The mechanistic association of elevated urinary porphyrin concentrations with an autistic neurobehavioral phenotype that defines a specific ASD category remains to be delineated. However, heme is known to play a critical role as a signaling molecule in glutaminergic neuronal receptor processing and synapse development (Sengupta et al., 2005; Chernova et al., 2006), as well as in the regulation of serotonin (5-hydroxytryptamine) synthesis and signaling in the central nervous system (Litman & Correia, 1983; 1985). Disorders of both systems have been implicated as etiological factors in autism (Anderson et al, 2009; Bill & Geschwind, 2009). In terms of glutaminergic signaling, heme has been identified as a regulatory factor in the formation and heteromeric assembly of N-methyl-D-aspartate (NMDA) receptor subunits NR1 and NR2 (Chernova et al., 2007, 2011), both of which are constituents of putative convergent biological pathways comprising the core ASD phenotype (Bill & Geschwind, 2009; Wall et al., 2009). In the serotonin system, heme regulates the activity of tryptophan 2,3-dioxygenase (TDO2), the rate-limiting enzyme in the catabolism of tryptophan, the immediate precursor of serotonin. Defects in serotonin metabolism as well as abnormalities in circulating and brain serotonin levels have been reported in a wide variety of human behavioral and psychiatric disorders including autism (Chugani et al., 1999; Cook and Leventhal, 1996; Leboyer et al., 1999). Notably, hyperserotonemia has been consistently reported among approximately one third of autistic children (Cook and Leventhal, 1996; Owley et al., 2003), comparable to the proportion of ASD children identified as having significantly elevated porphyrin measures in the present study. These observations provide a scientific rationale for a mechanistic association wherein disruption of heme biosynthesis, as manifested by aberrant porphyrin excretion, might underlie a pathology associated with a specific autistic neurologic phenotype. Additional studies are needed to further identify the associations of elevated porphyrin concentrations and the mechanistic link(s) defining a specific behavioral subset of ASD.

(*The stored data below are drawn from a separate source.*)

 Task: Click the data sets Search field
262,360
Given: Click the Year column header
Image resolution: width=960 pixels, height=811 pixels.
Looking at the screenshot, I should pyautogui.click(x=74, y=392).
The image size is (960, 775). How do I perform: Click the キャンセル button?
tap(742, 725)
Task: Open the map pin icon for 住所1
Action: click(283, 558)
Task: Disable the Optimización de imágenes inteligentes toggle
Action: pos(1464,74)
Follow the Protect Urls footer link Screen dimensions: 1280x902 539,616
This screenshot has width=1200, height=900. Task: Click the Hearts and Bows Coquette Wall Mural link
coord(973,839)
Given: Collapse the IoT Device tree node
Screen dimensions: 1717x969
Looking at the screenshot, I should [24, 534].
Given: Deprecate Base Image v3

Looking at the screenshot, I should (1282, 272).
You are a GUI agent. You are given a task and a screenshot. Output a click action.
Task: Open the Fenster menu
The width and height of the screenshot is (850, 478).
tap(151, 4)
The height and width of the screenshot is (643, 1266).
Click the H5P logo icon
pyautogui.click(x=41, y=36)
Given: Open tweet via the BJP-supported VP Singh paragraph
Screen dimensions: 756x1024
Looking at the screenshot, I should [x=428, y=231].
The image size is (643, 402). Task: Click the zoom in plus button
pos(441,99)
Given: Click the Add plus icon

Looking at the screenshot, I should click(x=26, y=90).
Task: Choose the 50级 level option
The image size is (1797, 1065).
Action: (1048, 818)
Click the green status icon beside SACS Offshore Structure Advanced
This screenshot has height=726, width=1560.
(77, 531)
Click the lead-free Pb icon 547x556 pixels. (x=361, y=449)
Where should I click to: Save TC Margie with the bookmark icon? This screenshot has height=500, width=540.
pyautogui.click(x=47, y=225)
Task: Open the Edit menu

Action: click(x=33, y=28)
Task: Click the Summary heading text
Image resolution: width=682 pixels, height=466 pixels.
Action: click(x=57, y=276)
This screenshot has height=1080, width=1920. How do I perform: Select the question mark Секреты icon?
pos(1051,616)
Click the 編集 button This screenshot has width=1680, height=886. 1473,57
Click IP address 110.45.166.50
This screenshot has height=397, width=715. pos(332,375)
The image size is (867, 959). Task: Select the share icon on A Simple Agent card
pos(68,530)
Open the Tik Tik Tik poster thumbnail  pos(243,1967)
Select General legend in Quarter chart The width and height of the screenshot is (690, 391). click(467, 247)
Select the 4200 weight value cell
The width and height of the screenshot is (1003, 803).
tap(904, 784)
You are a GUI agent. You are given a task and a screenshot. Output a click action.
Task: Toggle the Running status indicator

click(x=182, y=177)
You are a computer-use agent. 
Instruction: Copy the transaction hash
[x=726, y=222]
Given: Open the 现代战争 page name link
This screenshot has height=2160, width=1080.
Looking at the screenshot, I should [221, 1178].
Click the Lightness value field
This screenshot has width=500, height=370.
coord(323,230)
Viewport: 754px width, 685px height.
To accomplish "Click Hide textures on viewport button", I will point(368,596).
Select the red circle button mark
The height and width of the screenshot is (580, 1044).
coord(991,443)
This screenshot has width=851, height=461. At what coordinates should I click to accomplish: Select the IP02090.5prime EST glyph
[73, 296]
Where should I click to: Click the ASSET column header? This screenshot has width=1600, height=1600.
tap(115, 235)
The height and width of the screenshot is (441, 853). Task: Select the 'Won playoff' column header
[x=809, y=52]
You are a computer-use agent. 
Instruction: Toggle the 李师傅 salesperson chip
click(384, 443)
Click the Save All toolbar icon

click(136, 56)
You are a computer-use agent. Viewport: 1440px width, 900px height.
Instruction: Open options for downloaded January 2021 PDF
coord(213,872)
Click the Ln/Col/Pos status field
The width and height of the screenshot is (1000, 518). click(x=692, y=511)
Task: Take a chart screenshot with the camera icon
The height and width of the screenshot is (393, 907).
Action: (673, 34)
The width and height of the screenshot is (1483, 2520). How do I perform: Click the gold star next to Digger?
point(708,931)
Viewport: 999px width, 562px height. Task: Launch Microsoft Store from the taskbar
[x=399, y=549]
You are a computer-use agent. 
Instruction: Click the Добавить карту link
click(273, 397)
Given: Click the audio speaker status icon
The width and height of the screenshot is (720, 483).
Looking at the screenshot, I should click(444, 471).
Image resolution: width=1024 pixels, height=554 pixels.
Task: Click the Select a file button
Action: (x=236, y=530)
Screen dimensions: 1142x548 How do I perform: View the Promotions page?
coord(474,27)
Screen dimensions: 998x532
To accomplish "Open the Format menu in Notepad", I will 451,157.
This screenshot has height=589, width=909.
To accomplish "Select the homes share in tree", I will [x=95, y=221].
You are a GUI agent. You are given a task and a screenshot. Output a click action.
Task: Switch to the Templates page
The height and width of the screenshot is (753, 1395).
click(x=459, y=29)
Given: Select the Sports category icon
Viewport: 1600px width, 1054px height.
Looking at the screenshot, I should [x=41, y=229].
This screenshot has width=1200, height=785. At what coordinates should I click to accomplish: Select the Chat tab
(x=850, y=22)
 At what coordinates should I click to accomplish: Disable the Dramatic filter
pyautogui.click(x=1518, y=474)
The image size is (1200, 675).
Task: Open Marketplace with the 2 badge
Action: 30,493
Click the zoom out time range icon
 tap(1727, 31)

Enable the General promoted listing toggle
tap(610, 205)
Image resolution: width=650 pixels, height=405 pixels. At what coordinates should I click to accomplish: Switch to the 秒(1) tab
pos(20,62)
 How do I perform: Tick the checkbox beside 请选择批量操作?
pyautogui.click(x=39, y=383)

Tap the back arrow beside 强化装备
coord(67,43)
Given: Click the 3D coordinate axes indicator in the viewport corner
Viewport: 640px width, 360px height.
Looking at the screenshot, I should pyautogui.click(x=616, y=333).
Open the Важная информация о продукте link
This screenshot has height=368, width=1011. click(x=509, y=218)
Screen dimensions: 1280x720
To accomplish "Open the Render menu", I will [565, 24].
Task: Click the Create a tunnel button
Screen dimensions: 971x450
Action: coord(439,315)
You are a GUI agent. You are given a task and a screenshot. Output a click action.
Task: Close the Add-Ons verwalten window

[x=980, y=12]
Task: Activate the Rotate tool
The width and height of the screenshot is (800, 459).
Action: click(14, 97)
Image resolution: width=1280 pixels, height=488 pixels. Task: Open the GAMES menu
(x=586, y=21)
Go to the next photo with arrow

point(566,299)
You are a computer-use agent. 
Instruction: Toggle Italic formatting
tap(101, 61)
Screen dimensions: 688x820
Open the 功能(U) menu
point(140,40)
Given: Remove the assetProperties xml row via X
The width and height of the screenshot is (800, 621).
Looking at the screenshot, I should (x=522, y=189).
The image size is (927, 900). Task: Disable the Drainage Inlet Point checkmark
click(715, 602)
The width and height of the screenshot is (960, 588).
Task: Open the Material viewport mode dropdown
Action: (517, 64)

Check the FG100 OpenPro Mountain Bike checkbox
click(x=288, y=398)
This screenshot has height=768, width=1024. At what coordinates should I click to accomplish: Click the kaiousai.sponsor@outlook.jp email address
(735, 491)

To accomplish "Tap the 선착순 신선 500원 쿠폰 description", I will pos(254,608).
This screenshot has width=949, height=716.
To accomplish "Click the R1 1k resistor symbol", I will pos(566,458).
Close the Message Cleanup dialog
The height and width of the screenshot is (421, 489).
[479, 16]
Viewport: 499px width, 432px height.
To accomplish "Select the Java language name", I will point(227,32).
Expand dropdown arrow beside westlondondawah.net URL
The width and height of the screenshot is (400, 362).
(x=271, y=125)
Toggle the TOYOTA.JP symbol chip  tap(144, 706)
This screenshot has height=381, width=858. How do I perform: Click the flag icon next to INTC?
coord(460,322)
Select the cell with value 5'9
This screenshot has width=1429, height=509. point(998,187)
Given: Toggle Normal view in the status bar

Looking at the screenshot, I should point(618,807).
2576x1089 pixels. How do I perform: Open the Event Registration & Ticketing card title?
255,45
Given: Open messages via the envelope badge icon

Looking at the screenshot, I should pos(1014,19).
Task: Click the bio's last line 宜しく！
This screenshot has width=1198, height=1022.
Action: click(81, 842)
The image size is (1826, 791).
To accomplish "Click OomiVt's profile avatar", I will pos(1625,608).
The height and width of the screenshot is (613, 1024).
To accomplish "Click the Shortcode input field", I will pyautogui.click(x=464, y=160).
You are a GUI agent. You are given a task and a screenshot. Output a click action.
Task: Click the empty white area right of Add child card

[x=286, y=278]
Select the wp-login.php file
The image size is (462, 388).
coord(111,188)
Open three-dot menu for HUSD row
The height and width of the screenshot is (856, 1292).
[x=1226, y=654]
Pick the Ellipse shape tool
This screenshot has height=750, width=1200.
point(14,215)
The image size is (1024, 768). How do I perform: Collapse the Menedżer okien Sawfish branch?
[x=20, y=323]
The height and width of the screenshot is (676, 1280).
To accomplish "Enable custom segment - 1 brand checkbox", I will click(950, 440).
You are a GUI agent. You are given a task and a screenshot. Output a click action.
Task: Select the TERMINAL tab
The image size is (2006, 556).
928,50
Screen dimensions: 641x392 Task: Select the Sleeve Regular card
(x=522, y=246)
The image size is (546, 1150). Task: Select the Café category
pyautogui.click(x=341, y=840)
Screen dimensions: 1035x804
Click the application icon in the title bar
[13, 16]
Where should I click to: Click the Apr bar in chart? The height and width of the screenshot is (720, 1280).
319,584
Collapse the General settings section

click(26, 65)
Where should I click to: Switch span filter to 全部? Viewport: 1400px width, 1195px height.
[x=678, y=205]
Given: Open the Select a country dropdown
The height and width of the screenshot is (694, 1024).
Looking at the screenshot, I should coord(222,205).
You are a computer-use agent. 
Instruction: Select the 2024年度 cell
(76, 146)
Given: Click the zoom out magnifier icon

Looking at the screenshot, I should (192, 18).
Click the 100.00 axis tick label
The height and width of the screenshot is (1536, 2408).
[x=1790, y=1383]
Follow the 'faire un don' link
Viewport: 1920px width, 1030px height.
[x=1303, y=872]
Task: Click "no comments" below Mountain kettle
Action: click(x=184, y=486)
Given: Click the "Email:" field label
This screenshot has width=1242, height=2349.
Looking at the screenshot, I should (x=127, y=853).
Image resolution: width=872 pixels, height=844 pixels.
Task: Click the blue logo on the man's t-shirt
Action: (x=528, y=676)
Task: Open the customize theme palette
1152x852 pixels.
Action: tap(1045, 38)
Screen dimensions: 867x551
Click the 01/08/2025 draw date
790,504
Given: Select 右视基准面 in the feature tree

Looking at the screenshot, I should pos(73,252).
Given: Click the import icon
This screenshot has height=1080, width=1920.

Finally, we acknowledge several limitations of the present study. First is the relatively small number of ASD subjects among whom we sought to distinguish differences in porphyrin excretion and, hence, the possibly tentative nature of the proposed porphyrin measures as predictive biomarkers for ASD. Despite this limitation, the findings suggest a potentially important new approach toward categorizing ASD that may serve to improve identification and inform treatment of affected children. A related limitation is the restriction of the present analyses to a cohort of ASD children and NT controls, without the inclusion of a second control population comprised of developmentally delayed children without ASD. This omission precludes evaluation of disordered porphyrin measures in other neurodevelopmental disorders that do not have ASD as a clinical feature. Further studies in a larger cohort that includes both ASD and other control groups will aim to define aberrant porphyrin excretion among ASD children in terms of quantitative differences in communication, social and repetitive behavior characteristics that comprise a circumscribed ASD core phenotype and to identify genetic and mechanistic factors that may underlie this association.
Acknowledgments
Partial funding for this research was provided by Center Grant P30ES07033 to the University of Washington from the National Institute of Environmental Health Sciences, National Institutes of Health. Additional funding was provided by the Autism Research Institute and by the Wallace Research Foundation.